_Input data_
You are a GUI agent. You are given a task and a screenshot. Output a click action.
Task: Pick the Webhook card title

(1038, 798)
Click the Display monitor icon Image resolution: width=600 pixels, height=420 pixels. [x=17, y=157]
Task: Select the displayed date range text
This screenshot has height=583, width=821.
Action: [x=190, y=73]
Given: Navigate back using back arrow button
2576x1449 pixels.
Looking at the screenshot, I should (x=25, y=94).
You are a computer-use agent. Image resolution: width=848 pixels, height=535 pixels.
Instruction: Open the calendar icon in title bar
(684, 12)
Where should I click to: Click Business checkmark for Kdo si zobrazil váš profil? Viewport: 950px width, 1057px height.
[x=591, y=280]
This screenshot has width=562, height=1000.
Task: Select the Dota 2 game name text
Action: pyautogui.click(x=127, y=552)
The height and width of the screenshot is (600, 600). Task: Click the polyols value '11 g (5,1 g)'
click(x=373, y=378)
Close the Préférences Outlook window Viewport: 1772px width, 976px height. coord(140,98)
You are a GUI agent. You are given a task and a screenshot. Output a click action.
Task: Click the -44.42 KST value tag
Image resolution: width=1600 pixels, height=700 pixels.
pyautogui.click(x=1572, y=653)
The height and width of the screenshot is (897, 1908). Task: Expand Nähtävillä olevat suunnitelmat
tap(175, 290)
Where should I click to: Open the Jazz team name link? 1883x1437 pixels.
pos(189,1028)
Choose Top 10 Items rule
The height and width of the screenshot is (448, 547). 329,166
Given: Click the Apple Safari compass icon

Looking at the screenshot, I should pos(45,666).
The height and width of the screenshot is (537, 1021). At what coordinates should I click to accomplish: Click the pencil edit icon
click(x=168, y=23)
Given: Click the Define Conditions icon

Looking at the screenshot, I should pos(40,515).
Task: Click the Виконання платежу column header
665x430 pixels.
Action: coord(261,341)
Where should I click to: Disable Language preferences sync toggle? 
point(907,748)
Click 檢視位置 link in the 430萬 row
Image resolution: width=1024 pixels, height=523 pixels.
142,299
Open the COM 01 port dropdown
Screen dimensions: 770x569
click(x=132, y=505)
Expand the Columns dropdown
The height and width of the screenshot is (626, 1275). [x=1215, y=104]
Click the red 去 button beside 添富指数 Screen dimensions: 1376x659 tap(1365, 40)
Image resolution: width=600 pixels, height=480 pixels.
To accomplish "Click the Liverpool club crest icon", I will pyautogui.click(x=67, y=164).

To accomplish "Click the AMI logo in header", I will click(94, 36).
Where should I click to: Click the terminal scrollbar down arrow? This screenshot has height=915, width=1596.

_What needs to be done_
What must be returned is the line with "Image resolution: width=1600" plus every line after it to the end of the entries, exactly as they appear.

_Solution to the problem_
Image resolution: width=1600 pixels, height=700 pixels.
pyautogui.click(x=1572, y=653)
The height and width of the screenshot is (897, 1908). Task: Expand Nähtävillä olevat suunnitelmat
tap(175, 290)
Where should I click to: Open the Jazz team name link? 1883x1437 pixels.
pos(189,1028)
Choose Top 10 Items rule
The height and width of the screenshot is (448, 547). 329,166
Given: Click the Apple Safari compass icon

Looking at the screenshot, I should pos(45,666).
The height and width of the screenshot is (537, 1021). At what coordinates should I click to accomplish: Click the pencil edit icon
click(x=168, y=23)
Given: Click the Define Conditions icon

Looking at the screenshot, I should pos(40,515).
Task: Click the Виконання платежу column header
665x430 pixels.
Action: coord(261,341)
Where should I click to: Disable Language preferences sync toggle? 
point(907,748)
Click 檢視位置 link in the 430萬 row
Image resolution: width=1024 pixels, height=523 pixels.
142,299
Open the COM 01 port dropdown
Screen dimensions: 770x569
click(x=132, y=505)
Expand the Columns dropdown
The height and width of the screenshot is (626, 1275). [x=1215, y=104]
Click the red 去 button beside 添富指数 Screen dimensions: 1376x659 tap(1365, 40)
Image resolution: width=600 pixels, height=480 pixels.
To accomplish "Click the Liverpool club crest icon", I will pyautogui.click(x=67, y=164).

To accomplish "Click the AMI logo in header", I will click(94, 36).
Where should I click to: Click the terminal scrollbar down arrow? This screenshot has height=915, width=1596.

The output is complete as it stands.